> [RECORDS SUPPLIED]:
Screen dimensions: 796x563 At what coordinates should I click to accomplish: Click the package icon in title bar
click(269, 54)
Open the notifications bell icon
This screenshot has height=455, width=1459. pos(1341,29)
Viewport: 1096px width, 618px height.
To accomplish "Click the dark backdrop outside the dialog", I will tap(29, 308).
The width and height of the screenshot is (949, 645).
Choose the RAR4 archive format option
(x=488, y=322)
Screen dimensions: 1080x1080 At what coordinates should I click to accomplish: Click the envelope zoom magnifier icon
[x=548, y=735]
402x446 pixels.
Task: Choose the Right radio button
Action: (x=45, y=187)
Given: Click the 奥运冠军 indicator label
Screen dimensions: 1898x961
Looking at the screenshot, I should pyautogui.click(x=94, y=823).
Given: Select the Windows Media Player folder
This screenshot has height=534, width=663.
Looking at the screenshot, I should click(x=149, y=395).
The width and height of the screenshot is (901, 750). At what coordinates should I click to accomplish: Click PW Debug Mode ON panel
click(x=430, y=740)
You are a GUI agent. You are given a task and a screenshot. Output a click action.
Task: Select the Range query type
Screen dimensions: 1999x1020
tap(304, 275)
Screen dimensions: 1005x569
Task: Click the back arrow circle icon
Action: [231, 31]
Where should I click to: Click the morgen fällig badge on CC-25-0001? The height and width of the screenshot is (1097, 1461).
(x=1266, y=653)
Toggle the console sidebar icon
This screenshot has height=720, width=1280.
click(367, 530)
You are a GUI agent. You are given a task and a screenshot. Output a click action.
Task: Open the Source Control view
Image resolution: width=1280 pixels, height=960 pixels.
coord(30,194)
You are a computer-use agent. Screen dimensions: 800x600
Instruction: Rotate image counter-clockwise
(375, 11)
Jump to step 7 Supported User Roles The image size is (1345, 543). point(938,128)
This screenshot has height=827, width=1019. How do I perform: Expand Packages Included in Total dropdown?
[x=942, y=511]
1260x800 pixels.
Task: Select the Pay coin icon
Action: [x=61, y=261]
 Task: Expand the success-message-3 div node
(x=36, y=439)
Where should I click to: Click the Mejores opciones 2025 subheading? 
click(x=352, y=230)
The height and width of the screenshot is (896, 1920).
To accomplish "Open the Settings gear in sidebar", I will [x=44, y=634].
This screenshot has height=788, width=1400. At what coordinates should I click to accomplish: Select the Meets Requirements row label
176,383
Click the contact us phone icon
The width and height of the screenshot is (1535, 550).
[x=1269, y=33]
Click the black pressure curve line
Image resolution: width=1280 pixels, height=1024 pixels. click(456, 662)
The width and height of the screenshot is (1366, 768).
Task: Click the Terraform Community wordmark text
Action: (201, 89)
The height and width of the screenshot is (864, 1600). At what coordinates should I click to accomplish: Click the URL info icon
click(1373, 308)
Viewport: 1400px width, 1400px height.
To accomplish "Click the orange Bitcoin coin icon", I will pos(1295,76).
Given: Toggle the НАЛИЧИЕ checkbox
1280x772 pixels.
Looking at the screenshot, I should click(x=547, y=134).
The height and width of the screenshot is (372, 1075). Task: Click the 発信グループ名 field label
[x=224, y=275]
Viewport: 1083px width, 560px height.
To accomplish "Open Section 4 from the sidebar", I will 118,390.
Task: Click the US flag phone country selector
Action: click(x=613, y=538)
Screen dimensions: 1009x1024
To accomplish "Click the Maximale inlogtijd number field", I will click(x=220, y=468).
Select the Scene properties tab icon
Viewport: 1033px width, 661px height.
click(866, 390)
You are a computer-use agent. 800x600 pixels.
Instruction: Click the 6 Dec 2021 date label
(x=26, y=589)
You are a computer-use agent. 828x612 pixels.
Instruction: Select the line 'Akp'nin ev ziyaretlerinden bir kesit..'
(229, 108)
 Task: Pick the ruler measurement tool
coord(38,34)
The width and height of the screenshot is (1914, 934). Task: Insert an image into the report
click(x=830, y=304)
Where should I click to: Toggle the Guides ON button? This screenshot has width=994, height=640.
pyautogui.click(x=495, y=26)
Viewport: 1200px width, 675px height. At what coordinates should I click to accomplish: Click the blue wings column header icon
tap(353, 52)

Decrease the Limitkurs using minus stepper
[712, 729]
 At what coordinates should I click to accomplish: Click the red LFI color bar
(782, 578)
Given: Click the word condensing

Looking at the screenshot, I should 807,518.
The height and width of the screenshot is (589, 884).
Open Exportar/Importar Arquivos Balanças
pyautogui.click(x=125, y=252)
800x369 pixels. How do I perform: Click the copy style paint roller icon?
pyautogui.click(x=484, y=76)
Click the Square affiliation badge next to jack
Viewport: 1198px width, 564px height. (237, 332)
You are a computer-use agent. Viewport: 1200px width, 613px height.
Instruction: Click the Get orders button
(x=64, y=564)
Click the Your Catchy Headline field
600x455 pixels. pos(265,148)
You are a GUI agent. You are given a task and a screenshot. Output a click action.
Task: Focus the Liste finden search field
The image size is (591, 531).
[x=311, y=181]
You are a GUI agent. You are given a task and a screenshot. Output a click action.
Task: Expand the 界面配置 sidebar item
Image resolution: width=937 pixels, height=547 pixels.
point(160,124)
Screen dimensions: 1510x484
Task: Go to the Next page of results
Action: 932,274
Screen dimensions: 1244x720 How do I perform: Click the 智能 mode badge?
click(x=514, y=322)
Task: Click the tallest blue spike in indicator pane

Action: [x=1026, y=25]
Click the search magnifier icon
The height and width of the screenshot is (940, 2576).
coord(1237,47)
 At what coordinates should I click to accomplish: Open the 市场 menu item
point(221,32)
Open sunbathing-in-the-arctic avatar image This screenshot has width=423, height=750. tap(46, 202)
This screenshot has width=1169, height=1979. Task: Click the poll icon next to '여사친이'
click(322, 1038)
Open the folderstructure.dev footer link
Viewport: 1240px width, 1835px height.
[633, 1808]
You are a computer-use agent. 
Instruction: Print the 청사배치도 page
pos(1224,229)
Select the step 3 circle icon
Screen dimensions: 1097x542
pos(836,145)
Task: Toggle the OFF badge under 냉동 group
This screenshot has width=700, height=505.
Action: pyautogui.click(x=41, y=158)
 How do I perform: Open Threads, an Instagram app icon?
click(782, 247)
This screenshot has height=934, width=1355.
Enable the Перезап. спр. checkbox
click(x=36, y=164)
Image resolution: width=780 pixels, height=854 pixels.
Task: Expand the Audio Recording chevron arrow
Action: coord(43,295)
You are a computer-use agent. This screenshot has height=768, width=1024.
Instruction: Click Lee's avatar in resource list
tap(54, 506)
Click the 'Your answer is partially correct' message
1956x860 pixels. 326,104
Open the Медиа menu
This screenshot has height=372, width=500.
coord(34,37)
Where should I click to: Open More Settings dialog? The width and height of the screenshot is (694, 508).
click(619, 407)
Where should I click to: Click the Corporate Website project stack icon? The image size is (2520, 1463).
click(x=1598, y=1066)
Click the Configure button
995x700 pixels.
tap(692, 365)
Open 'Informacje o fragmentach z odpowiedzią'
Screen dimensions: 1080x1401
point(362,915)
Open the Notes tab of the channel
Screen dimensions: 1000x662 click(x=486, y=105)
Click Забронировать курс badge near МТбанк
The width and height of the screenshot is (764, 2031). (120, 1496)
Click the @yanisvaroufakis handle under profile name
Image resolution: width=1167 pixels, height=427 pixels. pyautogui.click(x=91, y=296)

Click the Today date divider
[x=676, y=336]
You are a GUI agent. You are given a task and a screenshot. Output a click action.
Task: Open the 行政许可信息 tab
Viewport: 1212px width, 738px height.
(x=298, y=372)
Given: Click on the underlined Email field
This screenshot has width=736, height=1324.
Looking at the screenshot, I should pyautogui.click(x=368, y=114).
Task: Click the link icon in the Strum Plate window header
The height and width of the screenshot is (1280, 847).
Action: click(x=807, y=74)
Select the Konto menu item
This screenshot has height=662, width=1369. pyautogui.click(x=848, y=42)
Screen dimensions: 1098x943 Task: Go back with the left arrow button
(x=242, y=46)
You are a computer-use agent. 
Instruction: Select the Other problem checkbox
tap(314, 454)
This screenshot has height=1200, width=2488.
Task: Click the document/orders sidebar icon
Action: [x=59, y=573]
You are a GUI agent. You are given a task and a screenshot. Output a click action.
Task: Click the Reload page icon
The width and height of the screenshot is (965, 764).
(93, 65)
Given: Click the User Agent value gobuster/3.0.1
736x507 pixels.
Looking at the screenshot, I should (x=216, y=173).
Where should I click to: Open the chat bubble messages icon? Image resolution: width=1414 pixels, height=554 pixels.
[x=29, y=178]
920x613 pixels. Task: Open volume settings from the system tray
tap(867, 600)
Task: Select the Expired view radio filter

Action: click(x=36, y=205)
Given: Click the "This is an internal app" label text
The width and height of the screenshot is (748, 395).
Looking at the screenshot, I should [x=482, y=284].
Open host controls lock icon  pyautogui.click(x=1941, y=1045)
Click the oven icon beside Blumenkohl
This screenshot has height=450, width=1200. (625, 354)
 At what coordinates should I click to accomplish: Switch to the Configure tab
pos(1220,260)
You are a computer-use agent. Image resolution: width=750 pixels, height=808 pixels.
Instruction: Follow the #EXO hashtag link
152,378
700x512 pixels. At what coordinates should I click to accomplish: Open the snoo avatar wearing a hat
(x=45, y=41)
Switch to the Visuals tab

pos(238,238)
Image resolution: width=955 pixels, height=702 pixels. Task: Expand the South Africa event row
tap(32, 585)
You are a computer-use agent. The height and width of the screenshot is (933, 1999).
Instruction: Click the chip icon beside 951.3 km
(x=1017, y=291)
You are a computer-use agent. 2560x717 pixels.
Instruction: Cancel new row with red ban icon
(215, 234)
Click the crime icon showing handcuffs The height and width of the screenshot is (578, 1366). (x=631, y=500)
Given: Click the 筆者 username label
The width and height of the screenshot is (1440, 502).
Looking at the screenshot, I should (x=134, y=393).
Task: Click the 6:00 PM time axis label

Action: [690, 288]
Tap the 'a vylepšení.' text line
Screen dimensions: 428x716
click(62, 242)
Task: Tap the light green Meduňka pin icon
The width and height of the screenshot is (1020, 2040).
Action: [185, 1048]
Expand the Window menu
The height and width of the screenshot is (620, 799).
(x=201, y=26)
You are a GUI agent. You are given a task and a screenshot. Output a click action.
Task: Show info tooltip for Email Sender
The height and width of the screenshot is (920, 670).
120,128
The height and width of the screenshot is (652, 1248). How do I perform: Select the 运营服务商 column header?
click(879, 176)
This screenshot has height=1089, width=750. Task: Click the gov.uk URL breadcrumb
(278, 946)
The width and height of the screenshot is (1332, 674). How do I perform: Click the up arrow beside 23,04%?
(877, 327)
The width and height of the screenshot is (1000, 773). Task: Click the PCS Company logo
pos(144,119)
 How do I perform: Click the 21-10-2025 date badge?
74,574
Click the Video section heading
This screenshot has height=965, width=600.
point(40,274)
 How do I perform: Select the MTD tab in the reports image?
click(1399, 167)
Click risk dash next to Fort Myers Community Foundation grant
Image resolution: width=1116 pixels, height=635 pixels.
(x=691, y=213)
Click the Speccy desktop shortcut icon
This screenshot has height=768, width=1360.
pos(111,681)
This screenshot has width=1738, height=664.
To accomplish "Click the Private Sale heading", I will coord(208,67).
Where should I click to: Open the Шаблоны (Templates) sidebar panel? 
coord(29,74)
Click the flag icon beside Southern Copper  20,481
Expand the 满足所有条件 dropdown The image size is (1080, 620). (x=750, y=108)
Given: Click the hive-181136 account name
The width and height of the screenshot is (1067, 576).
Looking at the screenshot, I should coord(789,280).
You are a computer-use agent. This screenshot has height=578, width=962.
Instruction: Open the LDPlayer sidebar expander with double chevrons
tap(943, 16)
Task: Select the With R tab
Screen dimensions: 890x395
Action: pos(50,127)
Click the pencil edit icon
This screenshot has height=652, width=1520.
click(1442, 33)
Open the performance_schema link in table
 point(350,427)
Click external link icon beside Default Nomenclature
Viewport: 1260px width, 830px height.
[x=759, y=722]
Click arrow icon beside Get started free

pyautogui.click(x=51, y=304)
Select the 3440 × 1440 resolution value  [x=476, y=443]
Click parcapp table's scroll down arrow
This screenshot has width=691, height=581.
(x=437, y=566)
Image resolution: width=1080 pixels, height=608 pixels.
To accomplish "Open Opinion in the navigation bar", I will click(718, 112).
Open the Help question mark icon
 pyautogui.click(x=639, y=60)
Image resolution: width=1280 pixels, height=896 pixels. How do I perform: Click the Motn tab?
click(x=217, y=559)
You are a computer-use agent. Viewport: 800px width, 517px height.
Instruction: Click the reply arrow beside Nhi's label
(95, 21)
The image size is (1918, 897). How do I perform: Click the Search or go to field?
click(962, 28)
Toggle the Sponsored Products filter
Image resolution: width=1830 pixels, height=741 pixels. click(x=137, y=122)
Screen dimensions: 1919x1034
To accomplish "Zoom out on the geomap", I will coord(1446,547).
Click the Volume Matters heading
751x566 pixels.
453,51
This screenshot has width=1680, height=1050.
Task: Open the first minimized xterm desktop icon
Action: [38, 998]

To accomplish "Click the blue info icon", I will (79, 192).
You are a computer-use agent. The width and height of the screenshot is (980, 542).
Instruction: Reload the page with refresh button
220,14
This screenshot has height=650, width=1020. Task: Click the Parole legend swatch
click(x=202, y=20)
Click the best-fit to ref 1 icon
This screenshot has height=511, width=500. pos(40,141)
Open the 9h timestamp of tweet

> [WHAT IS BEING ASKED]: Report how many lines in the data include the word "Email", and give nothing but the count.

> [WRITTEN SOLUTION]: 2